### Work to complete
Return all lines in the data where the string "next" can be found.

(Extracted data entries)
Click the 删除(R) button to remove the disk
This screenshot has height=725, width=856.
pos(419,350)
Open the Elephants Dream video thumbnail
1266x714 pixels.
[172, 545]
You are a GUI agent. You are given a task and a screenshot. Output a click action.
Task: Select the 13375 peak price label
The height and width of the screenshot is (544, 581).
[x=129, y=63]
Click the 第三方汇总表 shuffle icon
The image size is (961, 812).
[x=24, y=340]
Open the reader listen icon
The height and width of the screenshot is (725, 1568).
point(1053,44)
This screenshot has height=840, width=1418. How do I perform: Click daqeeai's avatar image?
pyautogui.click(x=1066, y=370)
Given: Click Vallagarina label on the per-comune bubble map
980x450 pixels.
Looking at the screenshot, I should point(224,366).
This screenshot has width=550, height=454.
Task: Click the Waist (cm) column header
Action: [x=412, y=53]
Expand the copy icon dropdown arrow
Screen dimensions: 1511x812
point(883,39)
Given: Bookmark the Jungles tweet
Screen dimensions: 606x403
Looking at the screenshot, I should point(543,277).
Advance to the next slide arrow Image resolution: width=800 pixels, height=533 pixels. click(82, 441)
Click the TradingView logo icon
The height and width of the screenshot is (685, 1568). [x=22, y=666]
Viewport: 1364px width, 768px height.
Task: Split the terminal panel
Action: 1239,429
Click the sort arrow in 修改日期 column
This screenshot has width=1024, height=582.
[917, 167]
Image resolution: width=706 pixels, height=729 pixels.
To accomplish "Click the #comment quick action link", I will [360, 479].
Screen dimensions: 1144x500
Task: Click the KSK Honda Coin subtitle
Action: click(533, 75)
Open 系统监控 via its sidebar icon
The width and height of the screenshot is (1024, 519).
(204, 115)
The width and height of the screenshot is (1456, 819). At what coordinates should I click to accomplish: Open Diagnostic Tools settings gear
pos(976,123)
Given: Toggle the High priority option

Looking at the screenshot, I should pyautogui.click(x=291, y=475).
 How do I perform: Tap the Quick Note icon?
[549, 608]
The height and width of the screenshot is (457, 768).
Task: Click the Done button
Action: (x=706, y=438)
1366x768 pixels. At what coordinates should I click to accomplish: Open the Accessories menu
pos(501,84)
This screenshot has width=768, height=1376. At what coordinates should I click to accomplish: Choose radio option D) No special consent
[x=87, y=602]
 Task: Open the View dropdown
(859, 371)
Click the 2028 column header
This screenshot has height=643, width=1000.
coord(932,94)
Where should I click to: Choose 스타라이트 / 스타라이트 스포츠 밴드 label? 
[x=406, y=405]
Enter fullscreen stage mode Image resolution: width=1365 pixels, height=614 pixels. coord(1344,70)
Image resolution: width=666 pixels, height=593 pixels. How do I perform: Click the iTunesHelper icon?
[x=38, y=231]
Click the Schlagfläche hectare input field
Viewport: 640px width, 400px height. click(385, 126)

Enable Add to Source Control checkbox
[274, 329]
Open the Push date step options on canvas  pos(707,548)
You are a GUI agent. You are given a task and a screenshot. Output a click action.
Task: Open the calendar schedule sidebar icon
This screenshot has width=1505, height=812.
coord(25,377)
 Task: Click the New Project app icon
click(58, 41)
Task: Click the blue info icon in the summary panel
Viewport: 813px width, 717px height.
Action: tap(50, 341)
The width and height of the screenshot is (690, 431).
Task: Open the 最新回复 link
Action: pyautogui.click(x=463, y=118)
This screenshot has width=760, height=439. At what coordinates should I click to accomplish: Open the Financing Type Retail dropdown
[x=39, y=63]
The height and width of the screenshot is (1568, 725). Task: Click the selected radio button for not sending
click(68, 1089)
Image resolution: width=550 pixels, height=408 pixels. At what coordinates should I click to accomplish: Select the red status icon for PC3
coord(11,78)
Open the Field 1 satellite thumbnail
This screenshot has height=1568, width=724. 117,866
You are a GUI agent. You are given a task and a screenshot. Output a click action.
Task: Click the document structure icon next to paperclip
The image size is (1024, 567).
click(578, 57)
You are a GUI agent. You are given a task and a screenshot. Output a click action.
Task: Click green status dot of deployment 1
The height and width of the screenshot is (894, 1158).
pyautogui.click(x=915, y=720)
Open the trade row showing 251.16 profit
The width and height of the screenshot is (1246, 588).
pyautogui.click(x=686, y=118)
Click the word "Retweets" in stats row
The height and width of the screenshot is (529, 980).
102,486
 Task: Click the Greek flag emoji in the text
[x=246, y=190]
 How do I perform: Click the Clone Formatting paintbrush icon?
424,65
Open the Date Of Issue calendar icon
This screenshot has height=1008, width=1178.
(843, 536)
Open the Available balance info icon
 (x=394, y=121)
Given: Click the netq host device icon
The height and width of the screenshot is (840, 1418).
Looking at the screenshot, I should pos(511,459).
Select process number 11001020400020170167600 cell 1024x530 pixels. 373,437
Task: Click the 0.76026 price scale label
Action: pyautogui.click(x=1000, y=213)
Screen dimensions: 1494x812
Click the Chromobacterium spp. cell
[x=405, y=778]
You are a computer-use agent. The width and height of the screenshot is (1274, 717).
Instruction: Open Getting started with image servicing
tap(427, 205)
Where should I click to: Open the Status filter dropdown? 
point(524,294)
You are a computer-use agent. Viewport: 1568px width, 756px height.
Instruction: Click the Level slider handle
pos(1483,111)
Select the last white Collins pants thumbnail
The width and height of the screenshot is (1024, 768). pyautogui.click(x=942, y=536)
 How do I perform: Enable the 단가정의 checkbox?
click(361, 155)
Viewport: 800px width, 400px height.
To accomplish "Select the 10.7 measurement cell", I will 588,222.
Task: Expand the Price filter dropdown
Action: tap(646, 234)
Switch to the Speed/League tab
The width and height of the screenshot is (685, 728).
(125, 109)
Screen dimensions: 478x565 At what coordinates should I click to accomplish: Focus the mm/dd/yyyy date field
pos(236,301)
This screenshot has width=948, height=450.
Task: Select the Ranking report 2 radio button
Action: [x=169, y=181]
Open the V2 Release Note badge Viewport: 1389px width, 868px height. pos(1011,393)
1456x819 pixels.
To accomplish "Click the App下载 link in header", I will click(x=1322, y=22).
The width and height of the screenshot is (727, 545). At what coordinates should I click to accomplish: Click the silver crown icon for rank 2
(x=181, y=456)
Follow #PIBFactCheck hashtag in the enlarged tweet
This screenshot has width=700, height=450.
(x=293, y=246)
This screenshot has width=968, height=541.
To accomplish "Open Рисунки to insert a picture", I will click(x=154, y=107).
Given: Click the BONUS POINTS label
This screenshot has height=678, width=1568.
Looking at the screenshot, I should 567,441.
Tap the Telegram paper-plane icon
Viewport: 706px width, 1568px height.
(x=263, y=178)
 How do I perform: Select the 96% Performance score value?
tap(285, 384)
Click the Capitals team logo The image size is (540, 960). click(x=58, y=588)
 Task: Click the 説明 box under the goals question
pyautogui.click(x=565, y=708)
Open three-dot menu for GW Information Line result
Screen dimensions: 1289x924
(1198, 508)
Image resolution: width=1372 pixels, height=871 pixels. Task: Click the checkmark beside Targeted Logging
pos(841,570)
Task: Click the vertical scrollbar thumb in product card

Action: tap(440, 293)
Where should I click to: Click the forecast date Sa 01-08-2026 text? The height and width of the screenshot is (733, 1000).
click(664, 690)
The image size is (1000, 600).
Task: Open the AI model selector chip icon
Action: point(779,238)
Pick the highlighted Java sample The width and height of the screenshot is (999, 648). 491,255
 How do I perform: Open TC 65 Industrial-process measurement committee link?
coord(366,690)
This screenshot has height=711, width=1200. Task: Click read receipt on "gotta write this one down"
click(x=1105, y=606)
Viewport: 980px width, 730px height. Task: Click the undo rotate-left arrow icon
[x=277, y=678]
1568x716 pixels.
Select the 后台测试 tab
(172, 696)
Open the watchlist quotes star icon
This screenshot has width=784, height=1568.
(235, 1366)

### Result below
Advance to the next slide arrow Image resolution: width=800 pixels, height=533 pixels. click(82, 441)
Task: Click the document structure icon next to paperclip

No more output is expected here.